■ **Exercise materials**:
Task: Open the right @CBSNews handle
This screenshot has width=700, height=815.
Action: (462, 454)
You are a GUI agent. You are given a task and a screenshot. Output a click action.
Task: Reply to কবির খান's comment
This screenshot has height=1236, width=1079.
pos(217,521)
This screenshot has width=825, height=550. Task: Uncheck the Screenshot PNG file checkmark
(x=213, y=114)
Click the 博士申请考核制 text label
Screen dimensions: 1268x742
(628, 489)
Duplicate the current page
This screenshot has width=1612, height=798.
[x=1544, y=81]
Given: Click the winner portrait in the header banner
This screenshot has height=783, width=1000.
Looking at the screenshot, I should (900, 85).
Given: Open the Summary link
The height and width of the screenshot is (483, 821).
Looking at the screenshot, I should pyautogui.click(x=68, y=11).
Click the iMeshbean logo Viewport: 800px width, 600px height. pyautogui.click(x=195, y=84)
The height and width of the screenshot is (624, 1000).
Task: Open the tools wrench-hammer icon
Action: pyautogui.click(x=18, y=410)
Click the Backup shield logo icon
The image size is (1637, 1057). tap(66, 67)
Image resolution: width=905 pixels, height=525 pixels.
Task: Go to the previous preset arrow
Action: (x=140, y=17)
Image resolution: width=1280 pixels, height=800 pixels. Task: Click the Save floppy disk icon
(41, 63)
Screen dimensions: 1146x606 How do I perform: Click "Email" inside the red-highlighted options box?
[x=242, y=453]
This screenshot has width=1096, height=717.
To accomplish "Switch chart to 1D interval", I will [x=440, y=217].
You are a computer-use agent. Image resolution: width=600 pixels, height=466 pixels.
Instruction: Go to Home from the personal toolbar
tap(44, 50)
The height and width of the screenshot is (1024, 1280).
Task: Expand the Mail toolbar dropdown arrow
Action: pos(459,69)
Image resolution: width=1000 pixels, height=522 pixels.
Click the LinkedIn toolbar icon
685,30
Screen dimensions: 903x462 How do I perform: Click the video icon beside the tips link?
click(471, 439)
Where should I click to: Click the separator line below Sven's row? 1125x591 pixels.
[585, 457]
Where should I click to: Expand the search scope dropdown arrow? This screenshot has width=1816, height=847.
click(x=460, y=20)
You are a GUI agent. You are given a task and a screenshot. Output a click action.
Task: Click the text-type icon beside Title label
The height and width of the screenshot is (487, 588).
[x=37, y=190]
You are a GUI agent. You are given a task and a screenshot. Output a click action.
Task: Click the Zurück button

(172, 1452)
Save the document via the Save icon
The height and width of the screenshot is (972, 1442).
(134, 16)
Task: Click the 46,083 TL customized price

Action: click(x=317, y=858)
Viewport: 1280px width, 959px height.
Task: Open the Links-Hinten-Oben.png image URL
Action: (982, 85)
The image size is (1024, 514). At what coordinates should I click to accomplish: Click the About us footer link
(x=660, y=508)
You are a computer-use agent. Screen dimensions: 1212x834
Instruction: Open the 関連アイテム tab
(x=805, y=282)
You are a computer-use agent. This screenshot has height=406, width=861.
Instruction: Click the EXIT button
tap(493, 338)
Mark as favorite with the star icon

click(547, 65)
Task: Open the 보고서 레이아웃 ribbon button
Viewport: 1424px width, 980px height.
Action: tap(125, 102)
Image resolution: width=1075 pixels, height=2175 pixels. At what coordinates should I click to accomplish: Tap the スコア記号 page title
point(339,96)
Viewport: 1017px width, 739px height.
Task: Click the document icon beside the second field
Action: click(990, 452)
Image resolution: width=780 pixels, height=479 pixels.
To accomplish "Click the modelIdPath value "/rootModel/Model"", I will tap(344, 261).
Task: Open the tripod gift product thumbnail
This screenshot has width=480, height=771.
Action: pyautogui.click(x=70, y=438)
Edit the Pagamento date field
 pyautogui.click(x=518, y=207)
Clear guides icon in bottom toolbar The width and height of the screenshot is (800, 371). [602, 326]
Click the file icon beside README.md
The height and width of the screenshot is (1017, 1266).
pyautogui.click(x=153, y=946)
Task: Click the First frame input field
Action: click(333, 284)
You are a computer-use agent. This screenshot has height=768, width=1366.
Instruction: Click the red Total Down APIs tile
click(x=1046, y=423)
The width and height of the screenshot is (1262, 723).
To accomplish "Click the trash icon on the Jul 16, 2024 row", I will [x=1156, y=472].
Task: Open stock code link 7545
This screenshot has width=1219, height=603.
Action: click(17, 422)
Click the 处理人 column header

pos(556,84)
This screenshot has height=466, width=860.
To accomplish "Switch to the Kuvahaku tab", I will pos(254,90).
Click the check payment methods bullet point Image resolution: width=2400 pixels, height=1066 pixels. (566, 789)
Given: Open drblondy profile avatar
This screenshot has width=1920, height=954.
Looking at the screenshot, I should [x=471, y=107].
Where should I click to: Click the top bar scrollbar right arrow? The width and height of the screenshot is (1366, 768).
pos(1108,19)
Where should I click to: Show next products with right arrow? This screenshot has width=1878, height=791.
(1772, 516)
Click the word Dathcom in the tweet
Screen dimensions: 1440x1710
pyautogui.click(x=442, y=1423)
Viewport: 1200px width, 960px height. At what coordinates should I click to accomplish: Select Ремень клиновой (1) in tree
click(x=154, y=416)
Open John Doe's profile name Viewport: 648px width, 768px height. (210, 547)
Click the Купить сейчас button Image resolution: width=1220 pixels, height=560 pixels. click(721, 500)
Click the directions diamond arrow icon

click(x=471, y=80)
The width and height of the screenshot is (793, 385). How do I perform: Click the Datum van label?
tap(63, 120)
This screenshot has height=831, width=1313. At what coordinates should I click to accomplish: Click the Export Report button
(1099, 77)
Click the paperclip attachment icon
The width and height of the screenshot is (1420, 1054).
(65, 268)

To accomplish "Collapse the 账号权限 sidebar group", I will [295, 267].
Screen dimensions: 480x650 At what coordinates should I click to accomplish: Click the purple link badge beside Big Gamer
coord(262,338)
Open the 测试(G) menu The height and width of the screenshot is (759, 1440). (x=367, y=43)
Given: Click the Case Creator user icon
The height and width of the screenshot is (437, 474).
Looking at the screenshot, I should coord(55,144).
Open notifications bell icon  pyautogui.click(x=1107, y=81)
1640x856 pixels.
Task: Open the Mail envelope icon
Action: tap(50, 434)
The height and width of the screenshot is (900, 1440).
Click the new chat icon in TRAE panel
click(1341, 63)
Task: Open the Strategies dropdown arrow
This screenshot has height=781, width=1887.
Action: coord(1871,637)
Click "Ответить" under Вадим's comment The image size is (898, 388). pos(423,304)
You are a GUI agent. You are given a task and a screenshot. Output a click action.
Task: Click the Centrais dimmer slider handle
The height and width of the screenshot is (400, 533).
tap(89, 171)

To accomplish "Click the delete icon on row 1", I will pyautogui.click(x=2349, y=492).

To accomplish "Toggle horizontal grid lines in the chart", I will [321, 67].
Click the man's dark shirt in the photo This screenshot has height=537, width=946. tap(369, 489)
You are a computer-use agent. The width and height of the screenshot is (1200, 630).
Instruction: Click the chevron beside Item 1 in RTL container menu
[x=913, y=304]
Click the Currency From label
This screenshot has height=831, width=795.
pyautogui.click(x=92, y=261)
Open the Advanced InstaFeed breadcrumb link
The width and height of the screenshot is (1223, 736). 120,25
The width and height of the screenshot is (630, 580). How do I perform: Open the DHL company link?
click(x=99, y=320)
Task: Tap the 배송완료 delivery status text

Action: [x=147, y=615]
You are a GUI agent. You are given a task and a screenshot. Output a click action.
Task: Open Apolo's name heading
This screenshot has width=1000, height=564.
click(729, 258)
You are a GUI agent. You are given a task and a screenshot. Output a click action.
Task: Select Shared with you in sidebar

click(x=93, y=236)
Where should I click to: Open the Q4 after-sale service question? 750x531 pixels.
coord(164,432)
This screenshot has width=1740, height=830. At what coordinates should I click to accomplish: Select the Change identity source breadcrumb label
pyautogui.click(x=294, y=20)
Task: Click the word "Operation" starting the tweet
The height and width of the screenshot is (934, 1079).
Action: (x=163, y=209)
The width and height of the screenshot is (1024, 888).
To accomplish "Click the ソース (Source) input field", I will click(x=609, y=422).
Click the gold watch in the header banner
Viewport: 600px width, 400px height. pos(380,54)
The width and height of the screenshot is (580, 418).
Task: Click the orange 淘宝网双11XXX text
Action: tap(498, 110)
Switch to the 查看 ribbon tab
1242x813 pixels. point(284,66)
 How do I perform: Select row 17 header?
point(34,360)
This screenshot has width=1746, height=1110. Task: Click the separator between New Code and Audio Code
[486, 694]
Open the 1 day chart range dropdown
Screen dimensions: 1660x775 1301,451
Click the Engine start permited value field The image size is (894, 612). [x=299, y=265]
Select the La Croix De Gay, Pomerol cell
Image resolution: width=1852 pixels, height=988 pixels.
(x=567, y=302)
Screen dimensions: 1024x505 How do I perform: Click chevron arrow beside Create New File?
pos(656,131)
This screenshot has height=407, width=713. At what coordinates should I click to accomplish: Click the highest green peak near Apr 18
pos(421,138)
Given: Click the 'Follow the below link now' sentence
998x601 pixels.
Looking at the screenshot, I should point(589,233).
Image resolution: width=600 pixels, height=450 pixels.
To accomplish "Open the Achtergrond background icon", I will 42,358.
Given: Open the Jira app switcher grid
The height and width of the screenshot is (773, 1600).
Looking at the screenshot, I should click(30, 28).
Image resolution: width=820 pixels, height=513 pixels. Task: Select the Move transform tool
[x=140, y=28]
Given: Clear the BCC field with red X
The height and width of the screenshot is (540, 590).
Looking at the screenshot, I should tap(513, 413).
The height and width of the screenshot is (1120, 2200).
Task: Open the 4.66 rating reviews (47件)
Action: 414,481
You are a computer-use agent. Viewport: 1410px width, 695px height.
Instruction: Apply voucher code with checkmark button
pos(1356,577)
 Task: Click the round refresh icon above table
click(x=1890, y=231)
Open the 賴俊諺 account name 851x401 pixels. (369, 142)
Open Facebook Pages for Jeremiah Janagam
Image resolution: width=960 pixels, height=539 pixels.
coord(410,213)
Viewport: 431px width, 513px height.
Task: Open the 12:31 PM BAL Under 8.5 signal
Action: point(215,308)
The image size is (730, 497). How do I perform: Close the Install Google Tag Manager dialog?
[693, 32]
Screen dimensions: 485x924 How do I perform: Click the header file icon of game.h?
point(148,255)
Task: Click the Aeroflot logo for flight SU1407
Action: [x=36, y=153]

■ **Task to complete**: Find each line holding the string "comment" in the listing above, then copy it.

■ **Answer below**:
Task: Reply to কবির খান's comment
Click "Ответить" under Вадим's comment The image size is (898, 388). pos(423,304)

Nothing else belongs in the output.